Lake View Cemetery
I’ve mentioned it before, but I’m still ashamed of just how little of Ohio I explored while living there for 27 years. I do think that people take their hometowns for granted, but now that I have my distance I’m constantly finding places I want to check out when I’m back visiting friends and family. Lake View Cemetery has always been at the top of that list and I can’t believe it took me so long to finally visit Cleveland’s “Outdoor Museum.”
Founded in 1869, the 265-acre cemetery is home to more than 100,000 people (with more than 700 added each year and 70 acres remaining for future development). It’s Cleveland’s version of Green-Wood or Woodlawn, built at the tail-end of the rural cemetery movement. Located in the neighborhood of Cleveland Heights, a view of Lake Erie can be had when looking north from the cemetery.
20th President James A. Garfield is interred at Lake View inside of an exquisite mausoleum. The sandstone structure, dedicated in 1890, stands 180 feet tall and includes five, terra cotta panels comprising more than 110 life size figures depicting Garfield’s life and death. Garfield was shot by the disgruntled (and probably insane) Charles J. Guiteau at a train station in Washington, D.C. in 1881. After eleven weeks of poking and prodding by a team of well-meaning—but misinformed—doctors, Garfield died of infection, the second of four presidents to be assassinated (this is an excellent book about Garfield’s presidency and his gnarly death).

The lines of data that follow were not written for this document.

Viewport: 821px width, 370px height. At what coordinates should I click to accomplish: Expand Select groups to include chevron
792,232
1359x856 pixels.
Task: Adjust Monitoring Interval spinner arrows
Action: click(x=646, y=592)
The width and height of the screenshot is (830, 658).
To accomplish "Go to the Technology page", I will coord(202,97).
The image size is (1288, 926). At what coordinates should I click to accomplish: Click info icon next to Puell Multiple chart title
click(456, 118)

Unfortunately the monument was closed when we visited (a good excuse to come back in warmer weather!), but the Memorial Hall includes mosaics, marble, stained glass windows, a statue of the President and 64 steps leading to an outdoor balcony. Interred within the monument alongside President Garfield—the only Presidential casket currently on full display—are his wife Lucretia, their daughter and her husband.

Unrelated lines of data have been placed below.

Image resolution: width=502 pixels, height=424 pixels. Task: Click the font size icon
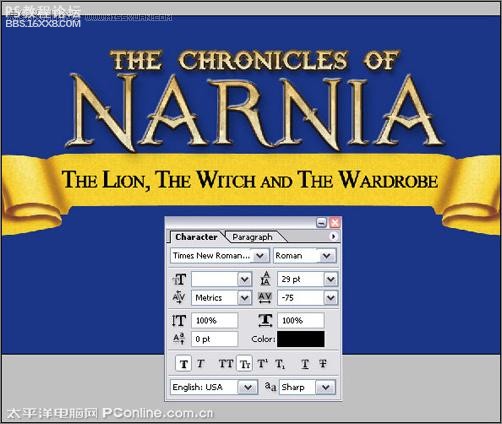point(179,279)
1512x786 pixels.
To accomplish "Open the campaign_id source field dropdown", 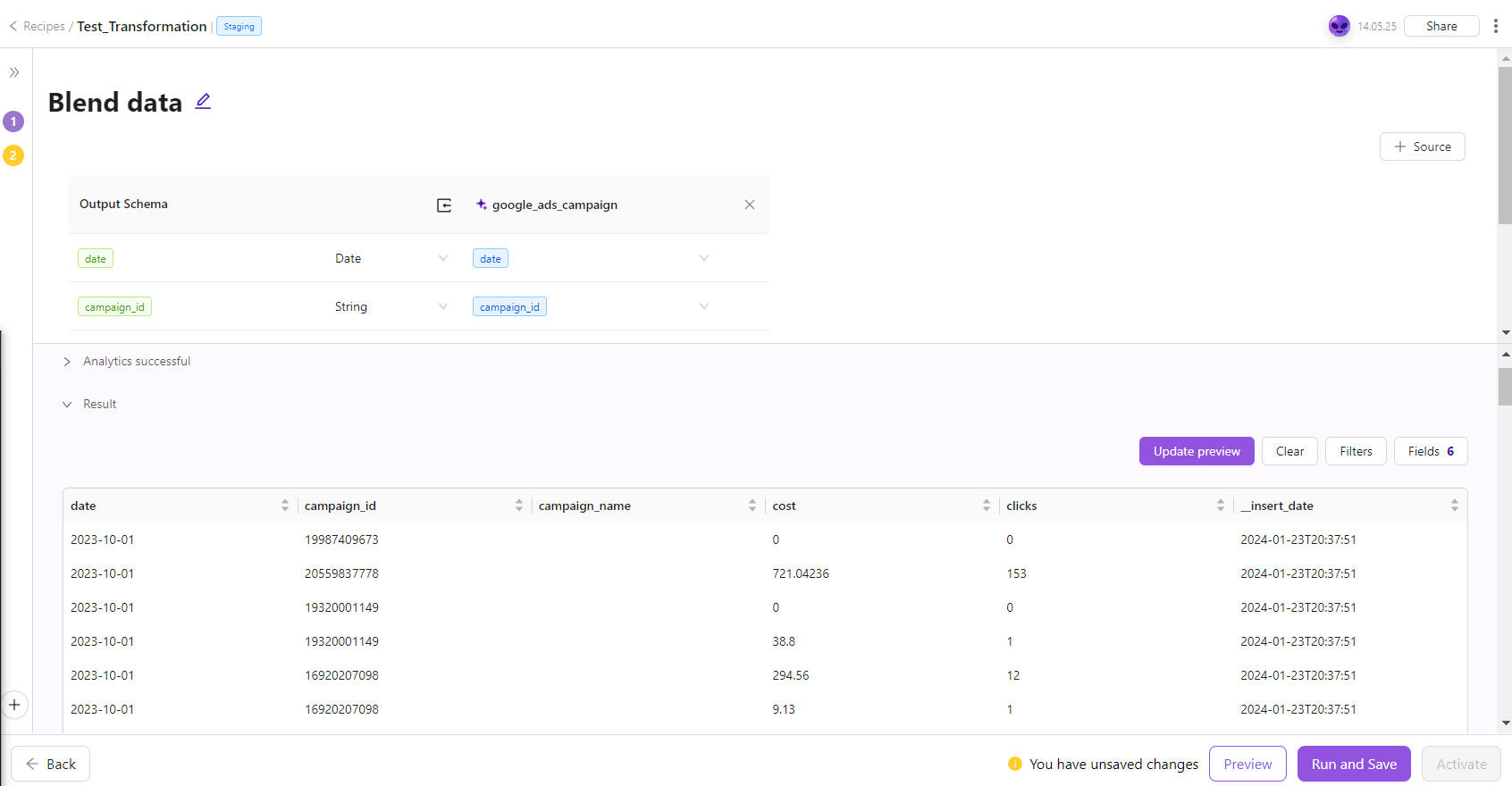I will pyautogui.click(x=703, y=306).
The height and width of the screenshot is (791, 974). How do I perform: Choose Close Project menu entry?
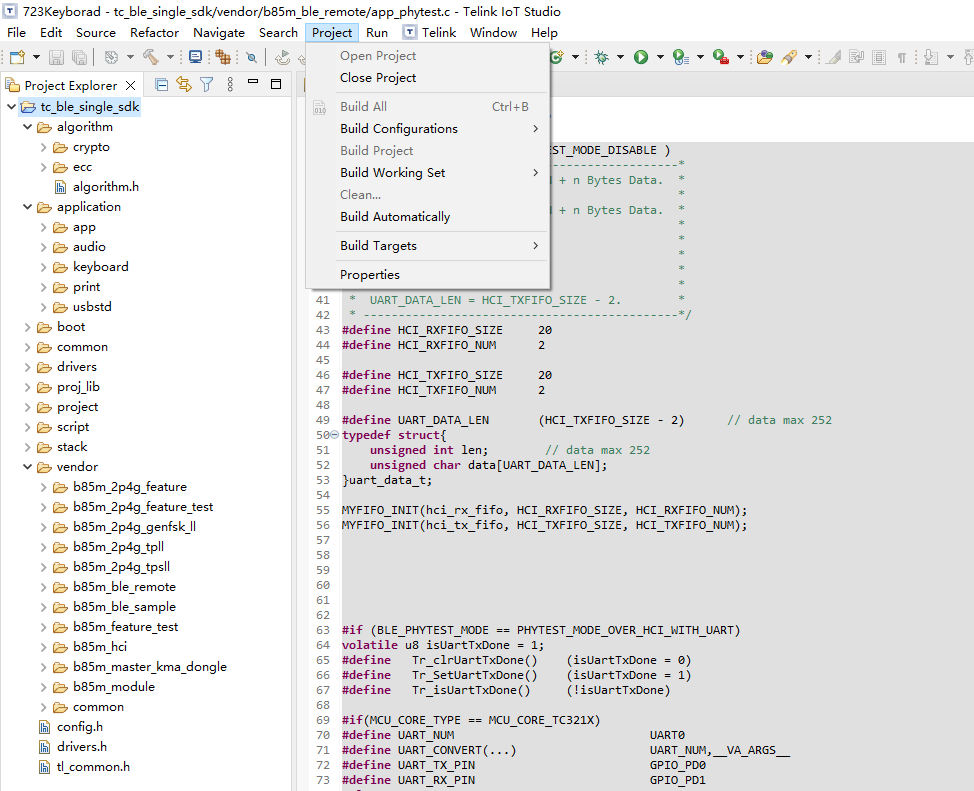point(378,78)
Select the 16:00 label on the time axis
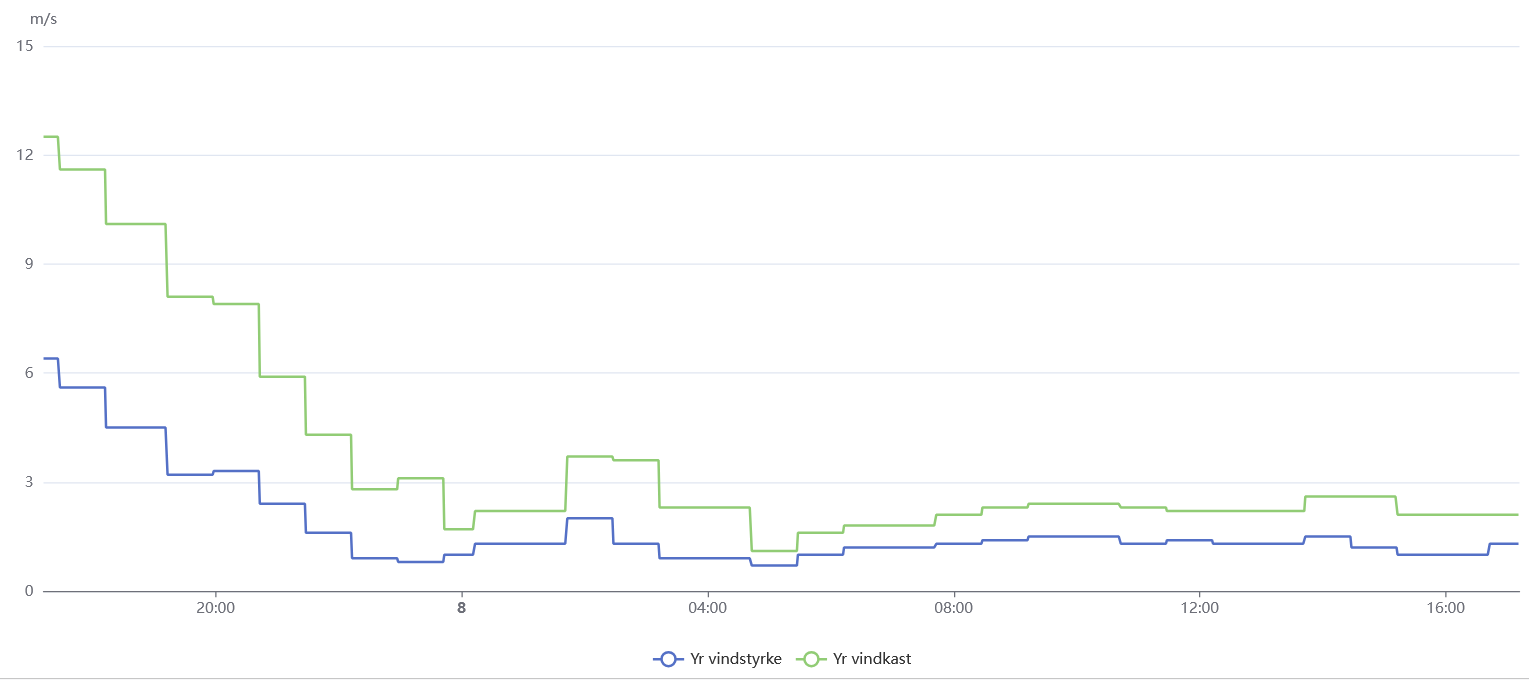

Lake View is home to several other famous residents, including John D. Rockefeller, Carl B. Stokes, the first African American mayor of a major US city (Cleveland) and Alan Freed, the radio DJ who popularized the term "rock and roll." Freed, who died of complications from alcoholism when he was just 43 years old, was initially interred at Ferncliff Cemetery in Hartsdale, New York. In 2002, his ashes were moved to the Rock and Roll Hall of Fame in Cleveland but in 2014, the Freed family re-interred his ashes at Lake View, beneath a headstone cut to look like a jukebox.

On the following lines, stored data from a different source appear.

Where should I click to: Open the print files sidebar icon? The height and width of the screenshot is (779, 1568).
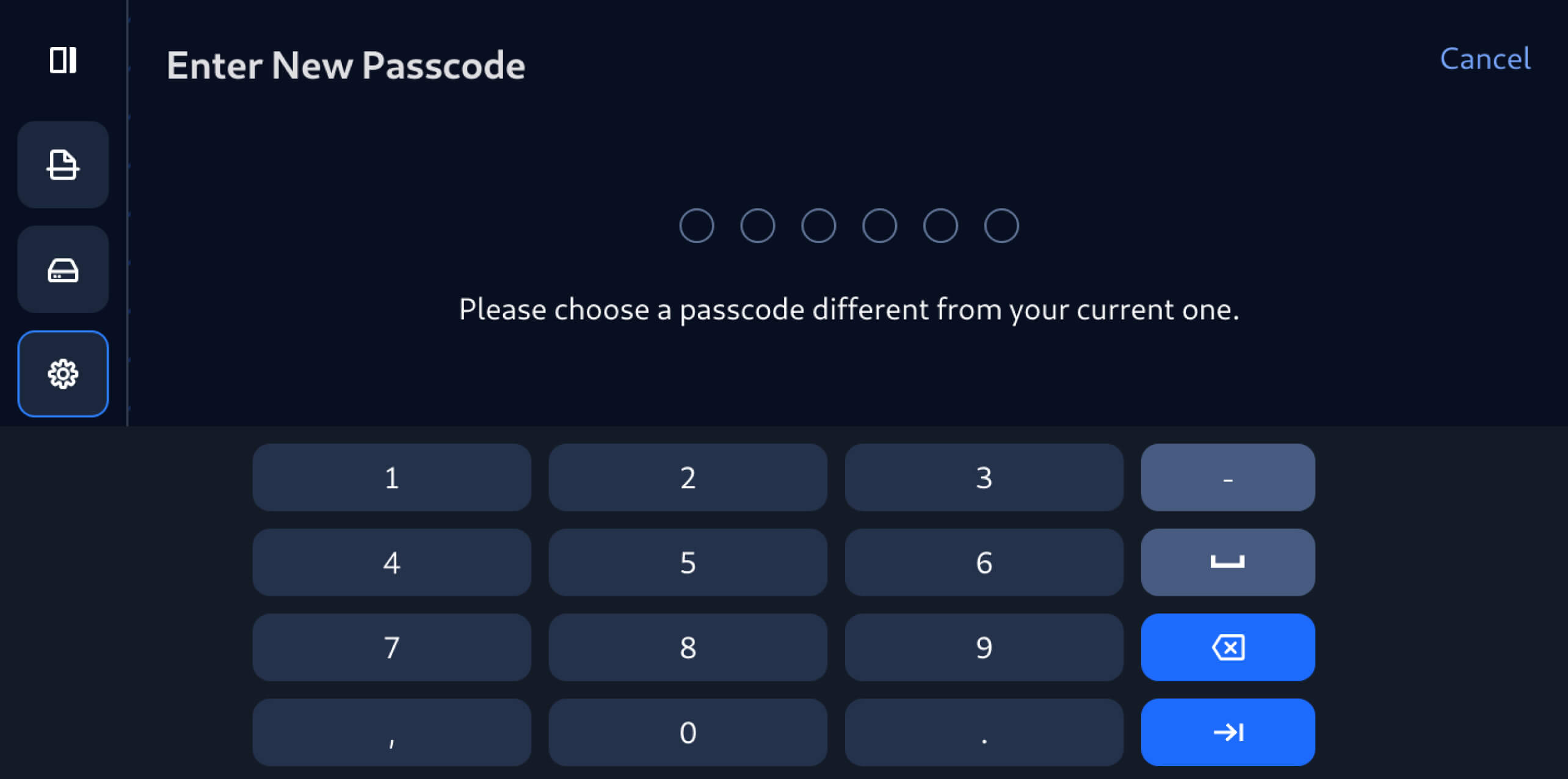pos(63,165)
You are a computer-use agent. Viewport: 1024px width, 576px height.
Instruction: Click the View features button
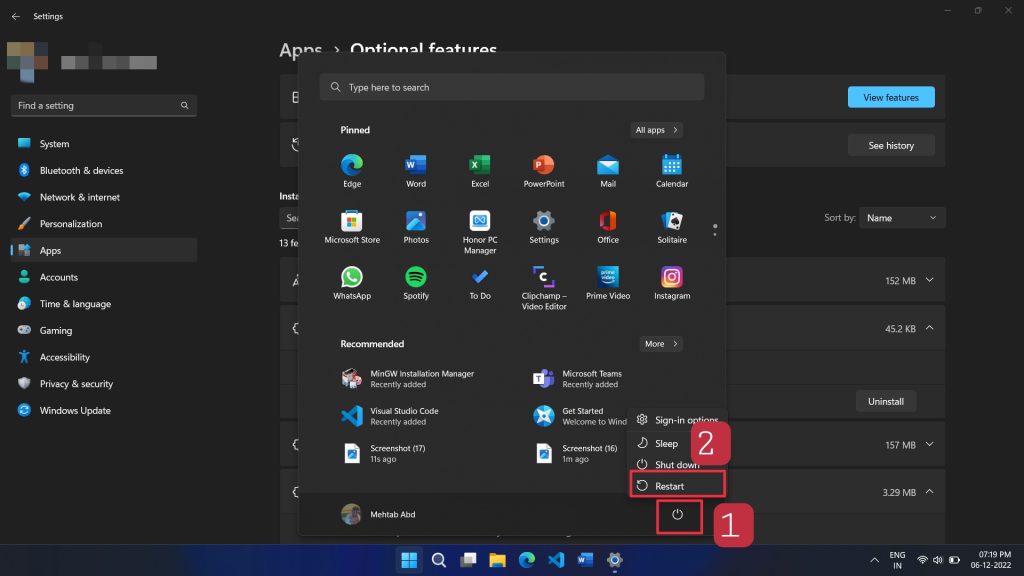(891, 97)
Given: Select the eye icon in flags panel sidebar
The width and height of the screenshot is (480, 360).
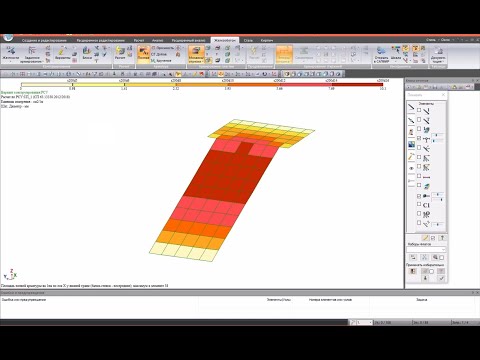Looking at the screenshot, I should [x=411, y=169].
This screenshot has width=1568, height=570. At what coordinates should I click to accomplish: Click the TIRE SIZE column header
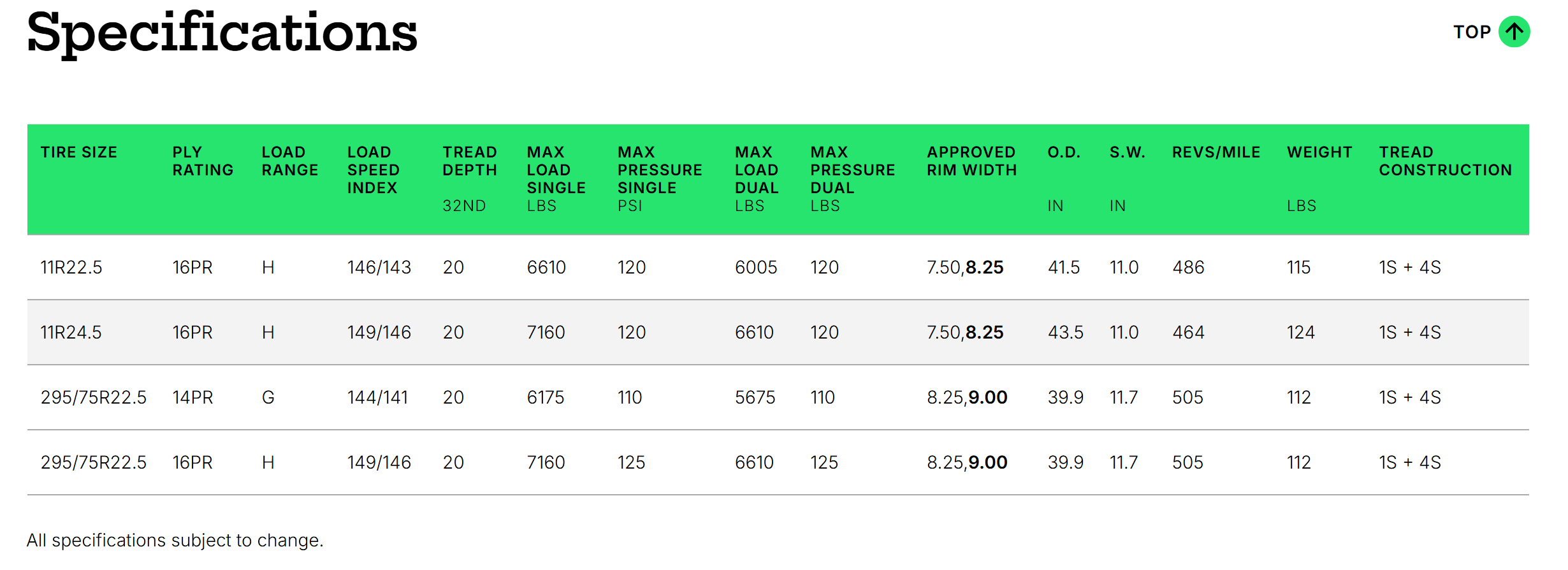[79, 152]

It was freezing on the day we visited and we didn’t have much time to poke around, but there was one statue I had to see before I left Lake View—The Haserot Angel. “The Angel of Death Victorious,” sits on a marble monument marking the graves of canning entrepreneur Francis Haserot and his family. The life-size bronze angel holds a torch upside-down, symbolizing a life that has been extinguished. Sometimes referred to as the “weeping angel” because of the black “tears” that have formed on her face over the years, the Haserot Angel is even more lovely—and haunting—in person than I expected.